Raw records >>
## Begin

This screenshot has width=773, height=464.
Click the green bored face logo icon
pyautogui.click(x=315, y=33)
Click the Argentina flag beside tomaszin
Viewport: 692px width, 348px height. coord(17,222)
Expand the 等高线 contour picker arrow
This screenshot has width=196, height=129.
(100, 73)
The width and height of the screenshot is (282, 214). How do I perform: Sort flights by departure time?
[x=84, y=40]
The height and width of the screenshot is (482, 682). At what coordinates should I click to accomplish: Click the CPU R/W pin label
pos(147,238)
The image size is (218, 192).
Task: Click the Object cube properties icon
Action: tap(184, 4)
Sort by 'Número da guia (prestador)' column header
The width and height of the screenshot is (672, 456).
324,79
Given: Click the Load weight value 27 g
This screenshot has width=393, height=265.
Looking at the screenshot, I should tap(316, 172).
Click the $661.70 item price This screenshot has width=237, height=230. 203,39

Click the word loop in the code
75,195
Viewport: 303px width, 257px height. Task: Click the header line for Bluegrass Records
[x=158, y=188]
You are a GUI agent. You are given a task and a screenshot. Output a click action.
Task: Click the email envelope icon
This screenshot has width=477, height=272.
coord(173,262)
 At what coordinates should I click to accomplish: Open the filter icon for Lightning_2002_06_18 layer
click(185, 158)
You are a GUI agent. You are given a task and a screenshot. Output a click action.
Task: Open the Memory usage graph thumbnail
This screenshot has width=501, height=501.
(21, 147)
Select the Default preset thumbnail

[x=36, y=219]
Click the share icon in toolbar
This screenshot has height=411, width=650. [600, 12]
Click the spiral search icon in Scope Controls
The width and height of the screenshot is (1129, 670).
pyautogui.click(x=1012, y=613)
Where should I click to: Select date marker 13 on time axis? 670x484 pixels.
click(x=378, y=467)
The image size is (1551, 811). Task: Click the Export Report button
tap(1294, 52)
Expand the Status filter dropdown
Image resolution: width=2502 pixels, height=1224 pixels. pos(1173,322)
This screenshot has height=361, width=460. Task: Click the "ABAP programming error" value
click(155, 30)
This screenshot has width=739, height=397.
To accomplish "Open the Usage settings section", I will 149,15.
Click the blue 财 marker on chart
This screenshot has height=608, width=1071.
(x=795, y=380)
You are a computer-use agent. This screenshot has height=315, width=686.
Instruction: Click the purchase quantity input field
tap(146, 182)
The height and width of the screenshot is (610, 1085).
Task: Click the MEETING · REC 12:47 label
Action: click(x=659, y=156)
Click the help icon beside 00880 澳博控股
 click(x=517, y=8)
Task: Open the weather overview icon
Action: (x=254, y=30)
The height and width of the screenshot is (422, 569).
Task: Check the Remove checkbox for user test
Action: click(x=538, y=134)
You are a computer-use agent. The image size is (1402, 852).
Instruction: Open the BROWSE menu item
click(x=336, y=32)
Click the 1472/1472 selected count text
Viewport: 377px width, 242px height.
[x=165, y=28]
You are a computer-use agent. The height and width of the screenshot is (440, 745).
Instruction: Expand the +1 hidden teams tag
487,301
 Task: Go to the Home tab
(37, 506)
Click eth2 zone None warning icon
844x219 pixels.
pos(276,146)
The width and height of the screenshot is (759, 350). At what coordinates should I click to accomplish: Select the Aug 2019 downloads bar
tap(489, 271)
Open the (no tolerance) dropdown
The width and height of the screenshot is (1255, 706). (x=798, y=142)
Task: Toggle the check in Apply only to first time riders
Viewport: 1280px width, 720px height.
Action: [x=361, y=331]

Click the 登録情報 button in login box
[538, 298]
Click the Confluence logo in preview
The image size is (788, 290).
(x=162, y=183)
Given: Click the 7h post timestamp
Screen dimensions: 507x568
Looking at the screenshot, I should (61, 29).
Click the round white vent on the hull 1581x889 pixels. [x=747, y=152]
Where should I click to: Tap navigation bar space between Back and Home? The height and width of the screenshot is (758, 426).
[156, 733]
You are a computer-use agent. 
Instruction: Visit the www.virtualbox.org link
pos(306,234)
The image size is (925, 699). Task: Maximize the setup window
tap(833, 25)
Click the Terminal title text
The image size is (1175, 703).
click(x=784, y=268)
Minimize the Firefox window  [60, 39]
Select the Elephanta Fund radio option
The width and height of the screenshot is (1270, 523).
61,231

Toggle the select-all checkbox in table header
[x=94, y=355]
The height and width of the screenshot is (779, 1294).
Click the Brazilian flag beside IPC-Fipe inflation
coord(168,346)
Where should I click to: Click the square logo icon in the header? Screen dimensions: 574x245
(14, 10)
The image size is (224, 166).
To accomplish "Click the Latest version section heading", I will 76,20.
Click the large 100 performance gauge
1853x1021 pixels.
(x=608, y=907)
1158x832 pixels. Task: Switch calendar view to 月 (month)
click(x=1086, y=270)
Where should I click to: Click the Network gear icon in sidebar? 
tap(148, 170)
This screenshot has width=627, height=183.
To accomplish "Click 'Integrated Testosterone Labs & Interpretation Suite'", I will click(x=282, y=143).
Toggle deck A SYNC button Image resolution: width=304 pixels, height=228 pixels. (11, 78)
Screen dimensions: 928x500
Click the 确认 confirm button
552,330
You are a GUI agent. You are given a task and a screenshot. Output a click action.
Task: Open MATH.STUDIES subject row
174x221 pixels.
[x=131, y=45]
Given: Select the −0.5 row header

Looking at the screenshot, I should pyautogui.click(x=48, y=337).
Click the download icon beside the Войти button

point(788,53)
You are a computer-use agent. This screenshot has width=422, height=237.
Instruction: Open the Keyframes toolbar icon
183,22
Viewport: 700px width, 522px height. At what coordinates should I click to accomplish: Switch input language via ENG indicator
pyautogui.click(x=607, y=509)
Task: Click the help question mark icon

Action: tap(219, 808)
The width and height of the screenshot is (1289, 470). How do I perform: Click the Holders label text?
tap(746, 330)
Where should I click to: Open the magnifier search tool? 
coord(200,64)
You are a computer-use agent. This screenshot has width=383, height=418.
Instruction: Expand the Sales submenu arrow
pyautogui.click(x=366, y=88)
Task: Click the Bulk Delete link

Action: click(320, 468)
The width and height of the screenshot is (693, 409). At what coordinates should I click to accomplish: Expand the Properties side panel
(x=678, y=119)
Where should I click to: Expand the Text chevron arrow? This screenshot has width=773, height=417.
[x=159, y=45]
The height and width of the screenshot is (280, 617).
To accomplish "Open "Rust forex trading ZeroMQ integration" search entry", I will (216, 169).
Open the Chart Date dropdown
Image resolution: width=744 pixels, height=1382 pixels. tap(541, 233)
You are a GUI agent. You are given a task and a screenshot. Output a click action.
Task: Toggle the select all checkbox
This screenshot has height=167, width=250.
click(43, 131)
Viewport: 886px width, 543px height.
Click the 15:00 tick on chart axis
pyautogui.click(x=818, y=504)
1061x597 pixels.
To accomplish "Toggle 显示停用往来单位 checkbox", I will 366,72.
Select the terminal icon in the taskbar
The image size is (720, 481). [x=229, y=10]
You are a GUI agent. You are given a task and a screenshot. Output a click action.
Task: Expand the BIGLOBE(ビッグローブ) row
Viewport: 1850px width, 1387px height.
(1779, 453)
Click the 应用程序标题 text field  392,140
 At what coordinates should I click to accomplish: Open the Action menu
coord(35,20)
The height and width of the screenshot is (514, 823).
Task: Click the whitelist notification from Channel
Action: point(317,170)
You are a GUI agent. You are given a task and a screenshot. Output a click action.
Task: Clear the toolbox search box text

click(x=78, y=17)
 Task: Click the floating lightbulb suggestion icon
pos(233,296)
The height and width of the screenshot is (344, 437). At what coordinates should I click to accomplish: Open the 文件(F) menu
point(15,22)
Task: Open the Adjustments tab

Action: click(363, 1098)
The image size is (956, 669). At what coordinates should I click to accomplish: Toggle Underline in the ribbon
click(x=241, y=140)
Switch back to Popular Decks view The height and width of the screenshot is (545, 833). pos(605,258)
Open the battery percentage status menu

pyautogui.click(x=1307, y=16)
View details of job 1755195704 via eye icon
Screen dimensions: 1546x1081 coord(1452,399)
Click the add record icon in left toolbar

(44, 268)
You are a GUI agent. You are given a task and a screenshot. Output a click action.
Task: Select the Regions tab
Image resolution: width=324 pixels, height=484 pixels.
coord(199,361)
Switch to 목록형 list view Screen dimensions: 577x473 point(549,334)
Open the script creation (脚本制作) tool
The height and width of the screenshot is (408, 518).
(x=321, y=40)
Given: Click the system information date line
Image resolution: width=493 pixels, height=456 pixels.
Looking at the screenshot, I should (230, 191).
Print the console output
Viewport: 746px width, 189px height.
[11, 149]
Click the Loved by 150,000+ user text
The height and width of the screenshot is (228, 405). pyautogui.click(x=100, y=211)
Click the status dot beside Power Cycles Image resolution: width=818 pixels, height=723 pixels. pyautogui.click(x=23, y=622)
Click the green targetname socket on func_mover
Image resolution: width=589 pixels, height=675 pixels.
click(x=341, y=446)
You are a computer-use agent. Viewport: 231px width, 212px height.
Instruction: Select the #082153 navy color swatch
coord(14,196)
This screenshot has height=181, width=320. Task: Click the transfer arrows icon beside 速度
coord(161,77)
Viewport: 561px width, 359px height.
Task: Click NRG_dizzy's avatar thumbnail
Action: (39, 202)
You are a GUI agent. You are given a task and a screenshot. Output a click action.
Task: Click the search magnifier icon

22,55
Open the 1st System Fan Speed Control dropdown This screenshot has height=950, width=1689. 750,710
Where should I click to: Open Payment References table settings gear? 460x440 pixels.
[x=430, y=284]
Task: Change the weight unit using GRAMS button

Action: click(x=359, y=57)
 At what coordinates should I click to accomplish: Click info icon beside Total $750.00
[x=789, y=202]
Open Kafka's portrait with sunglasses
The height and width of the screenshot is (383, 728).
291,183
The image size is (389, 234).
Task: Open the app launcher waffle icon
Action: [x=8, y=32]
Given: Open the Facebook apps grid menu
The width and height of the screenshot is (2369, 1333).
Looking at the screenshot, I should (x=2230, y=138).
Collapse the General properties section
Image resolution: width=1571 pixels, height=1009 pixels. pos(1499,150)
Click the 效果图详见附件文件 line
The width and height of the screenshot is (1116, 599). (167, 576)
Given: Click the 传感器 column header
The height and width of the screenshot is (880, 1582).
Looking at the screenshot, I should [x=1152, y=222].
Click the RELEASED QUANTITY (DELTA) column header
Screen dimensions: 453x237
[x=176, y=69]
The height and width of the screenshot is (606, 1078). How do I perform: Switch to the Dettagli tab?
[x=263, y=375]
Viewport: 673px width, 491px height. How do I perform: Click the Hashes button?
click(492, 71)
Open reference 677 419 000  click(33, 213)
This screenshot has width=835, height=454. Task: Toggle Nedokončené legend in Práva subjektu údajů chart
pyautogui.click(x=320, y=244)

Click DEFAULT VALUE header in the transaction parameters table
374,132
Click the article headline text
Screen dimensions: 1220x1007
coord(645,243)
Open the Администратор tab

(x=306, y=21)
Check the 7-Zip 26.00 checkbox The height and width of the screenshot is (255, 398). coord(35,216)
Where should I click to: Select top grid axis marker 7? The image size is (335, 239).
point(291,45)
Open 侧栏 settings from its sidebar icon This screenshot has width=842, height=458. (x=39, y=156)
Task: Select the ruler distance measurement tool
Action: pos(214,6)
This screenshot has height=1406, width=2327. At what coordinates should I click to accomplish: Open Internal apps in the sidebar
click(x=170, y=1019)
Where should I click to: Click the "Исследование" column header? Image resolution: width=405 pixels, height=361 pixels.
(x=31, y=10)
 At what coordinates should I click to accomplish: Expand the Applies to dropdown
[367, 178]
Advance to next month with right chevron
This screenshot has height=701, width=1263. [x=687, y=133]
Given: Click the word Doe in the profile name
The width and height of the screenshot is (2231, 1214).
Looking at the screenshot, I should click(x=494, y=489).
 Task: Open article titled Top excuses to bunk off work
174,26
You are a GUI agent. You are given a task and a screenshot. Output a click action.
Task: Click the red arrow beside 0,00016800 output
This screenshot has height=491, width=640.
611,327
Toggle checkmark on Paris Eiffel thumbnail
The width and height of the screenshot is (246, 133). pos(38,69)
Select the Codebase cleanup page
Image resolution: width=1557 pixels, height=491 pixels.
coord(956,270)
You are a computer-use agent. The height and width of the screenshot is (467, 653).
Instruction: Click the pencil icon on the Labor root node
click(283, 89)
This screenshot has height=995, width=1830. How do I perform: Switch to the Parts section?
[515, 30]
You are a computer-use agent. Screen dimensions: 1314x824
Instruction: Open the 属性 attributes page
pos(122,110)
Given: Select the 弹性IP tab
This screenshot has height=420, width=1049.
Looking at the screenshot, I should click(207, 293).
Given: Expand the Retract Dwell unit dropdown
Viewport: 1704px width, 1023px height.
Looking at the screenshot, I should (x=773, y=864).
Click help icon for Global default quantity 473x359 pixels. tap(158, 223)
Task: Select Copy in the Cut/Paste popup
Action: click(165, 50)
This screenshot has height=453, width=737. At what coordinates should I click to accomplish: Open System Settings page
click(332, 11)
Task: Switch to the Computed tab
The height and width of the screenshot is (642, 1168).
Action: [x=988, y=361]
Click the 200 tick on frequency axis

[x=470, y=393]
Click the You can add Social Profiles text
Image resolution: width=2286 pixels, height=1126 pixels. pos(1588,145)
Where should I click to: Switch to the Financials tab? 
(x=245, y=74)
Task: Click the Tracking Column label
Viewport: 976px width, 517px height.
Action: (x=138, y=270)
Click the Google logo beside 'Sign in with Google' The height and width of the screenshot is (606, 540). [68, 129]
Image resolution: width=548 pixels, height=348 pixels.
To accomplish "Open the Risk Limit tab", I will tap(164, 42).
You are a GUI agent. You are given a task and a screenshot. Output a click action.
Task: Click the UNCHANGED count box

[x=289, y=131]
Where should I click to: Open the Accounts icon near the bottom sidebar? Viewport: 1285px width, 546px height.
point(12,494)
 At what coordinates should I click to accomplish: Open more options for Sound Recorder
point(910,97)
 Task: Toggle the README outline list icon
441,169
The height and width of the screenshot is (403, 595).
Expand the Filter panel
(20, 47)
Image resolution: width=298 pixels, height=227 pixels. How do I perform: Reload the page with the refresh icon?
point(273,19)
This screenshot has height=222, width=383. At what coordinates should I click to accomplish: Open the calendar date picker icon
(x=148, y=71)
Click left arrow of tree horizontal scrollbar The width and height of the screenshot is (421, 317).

## End

WORK TO DO >>
Reproduce every line from the one containing "Toggle the select-all" down to the one containing "coord(200,64)", with both of those lines included.

TASK SOLUTION >>
Toggle the select-all checkbox in table header
[x=94, y=355]
The height and width of the screenshot is (779, 1294).
Click the Brazilian flag beside IPC-Fipe inflation
coord(168,346)
Where should I click to: Click the square logo icon in the header? Screen dimensions: 574x245
(14, 10)
The image size is (224, 166).
To accomplish "Click the Latest version section heading", I will 76,20.
Click the large 100 performance gauge
1853x1021 pixels.
(x=608, y=907)
1158x832 pixels. Task: Switch calendar view to 月 (month)
click(x=1086, y=270)
Where should I click to: Click the Network gear icon in sidebar? 
tap(148, 170)
This screenshot has width=627, height=183.
To accomplish "Click 'Integrated Testosterone Labs & Interpretation Suite'", I will click(x=282, y=143).
Toggle deck A SYNC button Image resolution: width=304 pixels, height=228 pixels. (11, 78)
Screen dimensions: 928x500
Click the 确认 confirm button
552,330
You are a GUI agent. You are given a task and a screenshot. Output a click action.
Task: Open MATH.STUDIES subject row
174x221 pixels.
[x=131, y=45]
Given: Select the −0.5 row header

Looking at the screenshot, I should pyautogui.click(x=48, y=337).
Click the download icon beside the Войти button

point(788,53)
You are a computer-use agent. This screenshot has width=422, height=237.
Instruction: Open the Keyframes toolbar icon
183,22
Viewport: 700px width, 522px height. At what coordinates should I click to accomplish: Switch input language via ENG indicator
pyautogui.click(x=607, y=509)
Task: Click the help question mark icon

Action: tap(219, 808)
The width and height of the screenshot is (1289, 470). How do I perform: Click the Holders label text?
tap(746, 330)
Where should I click to: Open the magnifier search tool? 
coord(200,64)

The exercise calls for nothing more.